Records for locating described items:
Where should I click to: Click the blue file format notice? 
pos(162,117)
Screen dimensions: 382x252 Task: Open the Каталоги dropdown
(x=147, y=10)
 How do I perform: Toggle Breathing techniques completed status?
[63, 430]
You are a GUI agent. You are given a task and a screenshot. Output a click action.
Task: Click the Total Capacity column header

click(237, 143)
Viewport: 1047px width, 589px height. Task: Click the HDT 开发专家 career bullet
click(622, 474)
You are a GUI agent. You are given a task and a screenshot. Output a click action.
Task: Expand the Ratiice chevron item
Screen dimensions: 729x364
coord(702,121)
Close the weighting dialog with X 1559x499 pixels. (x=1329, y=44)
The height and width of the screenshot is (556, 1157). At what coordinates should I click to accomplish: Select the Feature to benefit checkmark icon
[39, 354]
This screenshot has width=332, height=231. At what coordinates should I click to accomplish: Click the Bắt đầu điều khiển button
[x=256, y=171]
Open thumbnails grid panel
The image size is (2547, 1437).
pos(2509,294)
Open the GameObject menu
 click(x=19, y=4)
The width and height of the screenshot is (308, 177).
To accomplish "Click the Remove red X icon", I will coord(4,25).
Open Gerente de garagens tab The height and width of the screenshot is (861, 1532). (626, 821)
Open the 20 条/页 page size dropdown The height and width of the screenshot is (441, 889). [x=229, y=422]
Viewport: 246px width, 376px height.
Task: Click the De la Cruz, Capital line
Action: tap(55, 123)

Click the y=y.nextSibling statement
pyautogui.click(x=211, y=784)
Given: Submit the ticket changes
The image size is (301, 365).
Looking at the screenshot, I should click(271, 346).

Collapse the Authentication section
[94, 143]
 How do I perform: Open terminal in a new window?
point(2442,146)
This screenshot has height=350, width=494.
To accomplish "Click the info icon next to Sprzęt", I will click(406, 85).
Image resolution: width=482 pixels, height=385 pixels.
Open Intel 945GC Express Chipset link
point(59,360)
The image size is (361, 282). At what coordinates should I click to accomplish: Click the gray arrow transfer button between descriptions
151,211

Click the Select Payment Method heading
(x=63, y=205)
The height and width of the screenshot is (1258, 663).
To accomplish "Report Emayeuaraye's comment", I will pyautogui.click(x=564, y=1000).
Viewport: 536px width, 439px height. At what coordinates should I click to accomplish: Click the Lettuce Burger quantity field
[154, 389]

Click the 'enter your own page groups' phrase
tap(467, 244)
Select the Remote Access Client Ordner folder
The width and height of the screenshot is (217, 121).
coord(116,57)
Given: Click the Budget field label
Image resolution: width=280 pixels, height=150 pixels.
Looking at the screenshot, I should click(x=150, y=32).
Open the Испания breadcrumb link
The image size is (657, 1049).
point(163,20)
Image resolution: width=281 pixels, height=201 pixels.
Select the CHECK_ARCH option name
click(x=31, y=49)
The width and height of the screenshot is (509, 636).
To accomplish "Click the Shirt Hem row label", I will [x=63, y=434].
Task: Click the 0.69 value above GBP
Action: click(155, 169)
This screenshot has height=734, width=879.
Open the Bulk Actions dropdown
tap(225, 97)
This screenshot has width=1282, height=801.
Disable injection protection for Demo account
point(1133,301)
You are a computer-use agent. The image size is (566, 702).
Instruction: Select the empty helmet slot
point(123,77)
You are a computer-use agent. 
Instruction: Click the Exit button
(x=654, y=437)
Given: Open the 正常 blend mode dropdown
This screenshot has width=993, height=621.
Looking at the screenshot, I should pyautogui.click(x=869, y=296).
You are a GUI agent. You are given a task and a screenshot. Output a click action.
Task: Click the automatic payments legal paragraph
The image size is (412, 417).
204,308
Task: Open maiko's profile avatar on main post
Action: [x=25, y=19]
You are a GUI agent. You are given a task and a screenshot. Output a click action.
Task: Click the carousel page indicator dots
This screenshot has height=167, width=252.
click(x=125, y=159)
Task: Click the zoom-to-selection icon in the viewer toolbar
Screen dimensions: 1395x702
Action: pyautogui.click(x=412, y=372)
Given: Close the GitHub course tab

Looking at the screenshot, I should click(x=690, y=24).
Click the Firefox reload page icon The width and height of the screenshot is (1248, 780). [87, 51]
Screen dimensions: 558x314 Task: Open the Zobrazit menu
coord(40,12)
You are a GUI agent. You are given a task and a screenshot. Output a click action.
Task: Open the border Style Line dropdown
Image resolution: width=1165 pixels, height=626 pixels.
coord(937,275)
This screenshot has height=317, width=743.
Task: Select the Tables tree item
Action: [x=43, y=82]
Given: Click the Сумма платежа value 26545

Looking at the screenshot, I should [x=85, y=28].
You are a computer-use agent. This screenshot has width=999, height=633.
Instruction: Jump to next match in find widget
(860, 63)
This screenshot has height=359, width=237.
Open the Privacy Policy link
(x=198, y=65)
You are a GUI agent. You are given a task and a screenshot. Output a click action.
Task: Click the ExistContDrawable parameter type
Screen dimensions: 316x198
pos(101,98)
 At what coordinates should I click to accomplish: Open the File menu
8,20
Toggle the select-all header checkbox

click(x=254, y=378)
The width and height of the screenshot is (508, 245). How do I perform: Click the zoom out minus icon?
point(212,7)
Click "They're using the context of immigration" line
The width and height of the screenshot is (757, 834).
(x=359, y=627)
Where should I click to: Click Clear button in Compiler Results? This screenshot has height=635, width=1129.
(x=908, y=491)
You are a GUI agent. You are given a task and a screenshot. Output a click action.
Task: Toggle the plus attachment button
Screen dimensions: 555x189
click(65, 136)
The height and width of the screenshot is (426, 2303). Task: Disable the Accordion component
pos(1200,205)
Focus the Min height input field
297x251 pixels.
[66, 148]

**Task instructions**: Please identify every line in the records above that contains the string "value", treating case as significant, and copy each of those lines.

**Full answer**:
Task: Click the 0.69 value above GBP
Given: Click the Сумма платежа value 26545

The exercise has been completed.